Listed records START

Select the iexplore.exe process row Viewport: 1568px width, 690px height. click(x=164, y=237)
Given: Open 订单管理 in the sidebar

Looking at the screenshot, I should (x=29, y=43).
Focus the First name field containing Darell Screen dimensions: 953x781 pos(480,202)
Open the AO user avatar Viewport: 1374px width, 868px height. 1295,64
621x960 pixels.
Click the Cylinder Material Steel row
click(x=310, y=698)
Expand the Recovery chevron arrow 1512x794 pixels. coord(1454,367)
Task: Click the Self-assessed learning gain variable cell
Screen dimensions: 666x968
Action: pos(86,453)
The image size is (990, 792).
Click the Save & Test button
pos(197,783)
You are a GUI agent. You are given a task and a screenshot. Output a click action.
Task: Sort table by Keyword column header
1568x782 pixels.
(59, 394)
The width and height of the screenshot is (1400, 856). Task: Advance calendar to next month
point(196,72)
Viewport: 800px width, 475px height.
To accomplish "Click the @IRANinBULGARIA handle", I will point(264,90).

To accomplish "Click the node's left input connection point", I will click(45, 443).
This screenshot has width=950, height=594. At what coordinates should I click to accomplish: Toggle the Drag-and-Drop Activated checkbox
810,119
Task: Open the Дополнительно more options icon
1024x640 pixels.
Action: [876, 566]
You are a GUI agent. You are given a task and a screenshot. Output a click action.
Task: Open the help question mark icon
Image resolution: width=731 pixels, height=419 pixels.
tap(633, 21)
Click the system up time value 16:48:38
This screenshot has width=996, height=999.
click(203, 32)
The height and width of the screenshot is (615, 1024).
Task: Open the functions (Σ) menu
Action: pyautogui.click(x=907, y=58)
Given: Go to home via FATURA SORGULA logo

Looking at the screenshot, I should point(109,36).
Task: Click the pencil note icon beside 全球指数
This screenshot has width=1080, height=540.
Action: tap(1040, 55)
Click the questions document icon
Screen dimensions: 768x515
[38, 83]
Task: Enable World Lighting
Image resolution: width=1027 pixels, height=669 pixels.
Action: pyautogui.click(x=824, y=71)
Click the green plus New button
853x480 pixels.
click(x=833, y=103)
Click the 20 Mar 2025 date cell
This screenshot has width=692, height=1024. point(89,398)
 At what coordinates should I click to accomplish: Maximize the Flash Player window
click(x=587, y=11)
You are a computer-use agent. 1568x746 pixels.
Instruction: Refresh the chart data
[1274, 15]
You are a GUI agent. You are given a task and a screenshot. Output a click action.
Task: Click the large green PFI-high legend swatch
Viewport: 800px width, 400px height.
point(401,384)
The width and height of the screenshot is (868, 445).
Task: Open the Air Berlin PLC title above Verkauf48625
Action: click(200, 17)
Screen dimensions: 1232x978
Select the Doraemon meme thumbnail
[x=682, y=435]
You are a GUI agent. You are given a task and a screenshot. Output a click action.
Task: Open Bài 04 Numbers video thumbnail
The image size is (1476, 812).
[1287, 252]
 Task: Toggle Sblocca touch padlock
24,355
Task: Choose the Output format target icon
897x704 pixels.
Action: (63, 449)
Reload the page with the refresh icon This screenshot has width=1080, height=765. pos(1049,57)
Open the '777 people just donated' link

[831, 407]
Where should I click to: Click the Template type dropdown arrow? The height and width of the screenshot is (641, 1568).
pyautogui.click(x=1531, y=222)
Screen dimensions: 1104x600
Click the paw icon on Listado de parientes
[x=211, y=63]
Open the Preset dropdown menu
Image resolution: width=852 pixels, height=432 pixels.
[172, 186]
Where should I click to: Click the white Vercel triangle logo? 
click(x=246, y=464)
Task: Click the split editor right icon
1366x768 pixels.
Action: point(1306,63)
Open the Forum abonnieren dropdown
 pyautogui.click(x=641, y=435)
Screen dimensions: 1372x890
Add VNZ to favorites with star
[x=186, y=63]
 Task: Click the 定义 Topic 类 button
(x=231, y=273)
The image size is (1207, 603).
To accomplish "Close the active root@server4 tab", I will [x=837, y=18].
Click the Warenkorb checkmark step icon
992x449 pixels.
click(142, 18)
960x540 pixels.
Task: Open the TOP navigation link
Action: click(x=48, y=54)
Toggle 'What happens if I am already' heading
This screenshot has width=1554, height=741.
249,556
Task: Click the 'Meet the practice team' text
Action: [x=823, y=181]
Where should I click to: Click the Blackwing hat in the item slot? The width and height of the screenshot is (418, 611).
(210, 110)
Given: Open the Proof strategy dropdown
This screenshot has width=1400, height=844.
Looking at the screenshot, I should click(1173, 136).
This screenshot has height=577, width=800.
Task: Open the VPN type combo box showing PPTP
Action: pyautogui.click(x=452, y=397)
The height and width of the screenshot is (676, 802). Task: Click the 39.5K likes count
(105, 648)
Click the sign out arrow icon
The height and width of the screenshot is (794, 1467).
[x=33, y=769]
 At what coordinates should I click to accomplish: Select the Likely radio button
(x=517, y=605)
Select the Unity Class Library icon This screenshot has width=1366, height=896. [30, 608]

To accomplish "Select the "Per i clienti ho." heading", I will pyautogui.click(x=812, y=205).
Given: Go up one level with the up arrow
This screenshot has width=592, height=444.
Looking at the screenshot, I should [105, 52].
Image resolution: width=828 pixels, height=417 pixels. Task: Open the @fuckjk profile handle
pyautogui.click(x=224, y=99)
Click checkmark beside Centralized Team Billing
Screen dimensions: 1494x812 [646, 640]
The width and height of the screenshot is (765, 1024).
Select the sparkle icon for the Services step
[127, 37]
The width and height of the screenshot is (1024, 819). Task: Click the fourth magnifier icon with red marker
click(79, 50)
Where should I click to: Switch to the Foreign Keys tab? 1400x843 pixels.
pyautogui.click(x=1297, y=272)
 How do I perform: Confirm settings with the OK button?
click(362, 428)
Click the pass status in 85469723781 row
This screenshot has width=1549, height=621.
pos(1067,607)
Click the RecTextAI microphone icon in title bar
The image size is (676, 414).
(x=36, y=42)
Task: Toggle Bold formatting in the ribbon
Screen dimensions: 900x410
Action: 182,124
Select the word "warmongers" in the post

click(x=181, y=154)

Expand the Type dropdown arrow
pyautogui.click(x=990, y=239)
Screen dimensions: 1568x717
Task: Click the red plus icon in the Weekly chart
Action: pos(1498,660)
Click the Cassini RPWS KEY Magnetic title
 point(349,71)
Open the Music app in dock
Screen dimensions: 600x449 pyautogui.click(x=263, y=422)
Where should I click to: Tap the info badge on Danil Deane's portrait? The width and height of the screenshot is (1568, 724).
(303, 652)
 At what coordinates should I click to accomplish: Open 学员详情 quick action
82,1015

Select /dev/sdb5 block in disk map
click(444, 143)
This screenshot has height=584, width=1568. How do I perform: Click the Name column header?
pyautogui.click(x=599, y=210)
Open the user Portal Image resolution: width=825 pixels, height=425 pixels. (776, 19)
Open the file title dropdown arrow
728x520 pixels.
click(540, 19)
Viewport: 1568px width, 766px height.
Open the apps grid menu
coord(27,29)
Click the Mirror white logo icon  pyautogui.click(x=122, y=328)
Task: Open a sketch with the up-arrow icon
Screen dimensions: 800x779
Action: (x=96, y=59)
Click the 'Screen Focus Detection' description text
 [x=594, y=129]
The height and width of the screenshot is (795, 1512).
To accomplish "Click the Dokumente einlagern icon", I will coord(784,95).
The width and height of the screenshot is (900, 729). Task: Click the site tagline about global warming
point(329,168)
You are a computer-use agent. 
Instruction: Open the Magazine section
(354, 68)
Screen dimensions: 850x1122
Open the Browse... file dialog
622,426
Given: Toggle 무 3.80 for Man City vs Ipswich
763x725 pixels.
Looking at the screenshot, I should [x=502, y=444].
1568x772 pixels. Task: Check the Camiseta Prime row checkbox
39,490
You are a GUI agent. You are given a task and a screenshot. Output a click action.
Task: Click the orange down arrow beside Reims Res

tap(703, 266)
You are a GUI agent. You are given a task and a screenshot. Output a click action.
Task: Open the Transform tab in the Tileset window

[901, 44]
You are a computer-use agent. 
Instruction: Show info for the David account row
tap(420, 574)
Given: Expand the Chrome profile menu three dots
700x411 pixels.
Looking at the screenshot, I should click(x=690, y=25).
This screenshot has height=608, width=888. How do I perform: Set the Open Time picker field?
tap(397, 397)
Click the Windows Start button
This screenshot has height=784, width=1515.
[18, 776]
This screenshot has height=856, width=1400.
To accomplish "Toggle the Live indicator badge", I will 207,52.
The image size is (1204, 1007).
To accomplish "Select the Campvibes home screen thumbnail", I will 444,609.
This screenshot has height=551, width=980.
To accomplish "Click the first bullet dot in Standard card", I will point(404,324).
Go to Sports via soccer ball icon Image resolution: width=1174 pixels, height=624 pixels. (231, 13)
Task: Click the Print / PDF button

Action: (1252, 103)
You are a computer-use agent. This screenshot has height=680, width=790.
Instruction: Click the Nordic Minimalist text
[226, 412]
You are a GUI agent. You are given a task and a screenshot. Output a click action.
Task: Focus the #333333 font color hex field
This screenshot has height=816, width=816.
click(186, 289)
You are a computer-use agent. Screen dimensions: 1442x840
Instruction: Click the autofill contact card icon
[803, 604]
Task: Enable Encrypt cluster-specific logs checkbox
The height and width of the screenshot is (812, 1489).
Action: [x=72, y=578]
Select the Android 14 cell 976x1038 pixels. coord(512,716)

Listed records END

What to do: Repeat each line of the data above, exactly as it appears, from the first through the line that contains "Open the AO".

Result:
Select the iexplore.exe process row Viewport: 1568px width, 690px height. click(x=164, y=237)
Given: Open 订单管理 in the sidebar

Looking at the screenshot, I should (x=29, y=43).
Focus the First name field containing Darell Screen dimensions: 953x781 pos(480,202)
Open the AO user avatar Viewport: 1374px width, 868px height. 1295,64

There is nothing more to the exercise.